(Beginning of PROVIDED TEXT)

Introduction

It is now possible to collect a large amount of data about personal movement using activity monitoring devices such as a Fitbit, Nike Fuelband, or Jawbone Up. These type of devices are part of the “quantified self” movement – a group of enthusiasts who take measurements about themselves regularly to improve their health, to find patterns in their behavior, or because they are tech geeks. But these data remain under-utilized both because the raw data are hard to obtain and there is a lack of statistical methods and software for processing and interpreting the data.

This assignment makes use of data from a personal activity monitoring device. This device collects data at 5 minute intervals through out the day. The data consists of two months of data from an anonymous individual collected during the months of October and November, 2012 and include the number of steps taken in 5 minute intervals each day

Loading the Data

unzip("activity.zip")
data <- read.table("activity.csv",header=T, quote="\"", sep=",", na.strings="NA")

What is mean total number of steps taken per day?

Histogram of steps per day

stepsperday <- tapply(data$steps, data$date, sum, na.rm=TRUE)
hist(stepsperday,xlab="Steps", main="Steps per Day")

Median and mean steps per day

meanDailySteps <- mean(stepsperday)
medianDailySteps <- median(stepsperday)

The mean number of daily steps is 9354.2295082.
The median number of daily steps is 10395.

What is the average daily activity pattern?

Plot of mean daily steps by time interval

stepsByInterval <- aggregate(steps ~ interval, data=data,FUN="mean")
plot(stepsByInterval$interval, stepsByInterval$steps, type="l", xlab="Interval",ylab="Steps",main="Mean steps by interval")

Which interval contains the maximum steps?

maxStepInterval <- stepsByInterval[which.max(stepsByInterval$steps),]

The time interval with the maximum daily steps is 835

Imputing missing values

Total Missing Values

nacount <- sum(is.na(data$steps))

There are a total of 2304 rows with missing data for steps.

Impute the missing values and create new complete data set

I am using the MICE library with linear regression to predict the missing data.

library(mice)
impData <- mice(data, maxit=10,method="norm.predict")
completeData <- complete(impData,action=1)

(End of PROVIDED TEXT)
(Beginning of DATA FOR ANALYSIS)

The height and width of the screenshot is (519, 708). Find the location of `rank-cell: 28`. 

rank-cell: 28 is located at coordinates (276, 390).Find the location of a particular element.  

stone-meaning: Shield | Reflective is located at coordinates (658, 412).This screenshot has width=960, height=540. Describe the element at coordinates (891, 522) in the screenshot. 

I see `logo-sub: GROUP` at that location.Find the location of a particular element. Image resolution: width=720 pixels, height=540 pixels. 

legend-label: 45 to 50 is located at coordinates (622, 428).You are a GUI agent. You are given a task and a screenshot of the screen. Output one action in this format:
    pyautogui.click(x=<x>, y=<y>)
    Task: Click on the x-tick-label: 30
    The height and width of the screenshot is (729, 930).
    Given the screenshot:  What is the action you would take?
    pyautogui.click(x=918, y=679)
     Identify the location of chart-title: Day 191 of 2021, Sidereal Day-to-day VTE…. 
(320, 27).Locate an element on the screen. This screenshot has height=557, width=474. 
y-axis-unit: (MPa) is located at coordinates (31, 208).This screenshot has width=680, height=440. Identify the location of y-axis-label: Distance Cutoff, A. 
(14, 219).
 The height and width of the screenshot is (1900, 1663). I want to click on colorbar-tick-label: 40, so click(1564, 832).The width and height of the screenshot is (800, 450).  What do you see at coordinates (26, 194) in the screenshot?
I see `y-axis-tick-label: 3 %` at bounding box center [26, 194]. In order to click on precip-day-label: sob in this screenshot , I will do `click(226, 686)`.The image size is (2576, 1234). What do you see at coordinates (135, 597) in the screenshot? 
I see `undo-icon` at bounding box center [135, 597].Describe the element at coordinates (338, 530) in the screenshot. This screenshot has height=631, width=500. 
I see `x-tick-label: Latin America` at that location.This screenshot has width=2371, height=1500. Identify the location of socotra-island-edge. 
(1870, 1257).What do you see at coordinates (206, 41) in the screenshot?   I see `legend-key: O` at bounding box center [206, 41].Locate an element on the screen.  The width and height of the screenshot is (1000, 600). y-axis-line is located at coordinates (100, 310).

(End of DATA FOR ANALYSIS)

**INSTRUCTIONS:**
#1 In the activity monitoring text, reproduce the part that opens with the words containing "meanDailySteps <- mean(stepsperday)" and closes with "the maximum steps?", swapping "stepsByInterval" for "meanStepsByInterval".
#2 Extend the activity monitoring text, picking up after its final line.

**PER-TASK ANSWERS:**
#1
meanDailySteps <- mean(stepsperday)
medianDailySteps <- median(stepsperday)

The mean number of daily steps is 9354.2295082.
The median number of daily steps is 10395.

What is the average daily activity pattern?

Plot of mean daily steps by time interval

meanStepsByInterval <- aggregate(steps ~ interval, data=data,FUN="mean")
plot(meanStepsByInterval$interval, meanStepsByInterval$steps, type="l", xlab="Interval",ylab="Steps",main="Mean steps by interval")

Which interval contains the maximum steps?

#2
Histogram of complete daily total steps

cstepsperday <- tapply(completeData$steps, completeData$date, sum, na.rm=TRUE)
hist(cstepsperday,xlab="Steps", main="Steps per Day")

Calculate mean and median for new data set

cmeanDailySteps <- round(mean(cstepsperday), digits=4)
cmedianDailySteps <- median(cstepsperday)

The mean daily steps for the complete data set is 10716.97 and the median is 10395. Imputing the missing data using predictive linear regression has increased the mean and median daily steps.

I was skeptical of the imputation method changing both the mean and the median, so repeated the process using other imputation methods and all of them yielded results in the same range. After this sanity check, I used the linear regression algorithm as that is the algorithm I understand the best.

Are there differences in activity patterns between weekdays and weekends?

Use the timeDate library to create another factor column on the completeData indicating whether the day is a weekday or a weekend.

library(timeDate)
completeData$date <- as.Date(completeData$date)
completeData$day.type <- "weekday"
weekends <- isWeekend(completeData$date)
completeData$day.type[weekends] <- "weekend"
completeData$day.type <- as.factor(completeData$day.type)

Now we can plot the steps by time interval separating weekdays and weekends.

library(ggplot2)
cstepsByInterval <- aggregate(steps ~ interval + day.type, data=completeData,FUN="mean")
ggplot(cstepsByInterval,aes(x= interval, y=steps)) + geom_line(color="steelblue") + facet_grid(day.type ~ .) + labs(x="Interval", y="Average Steps")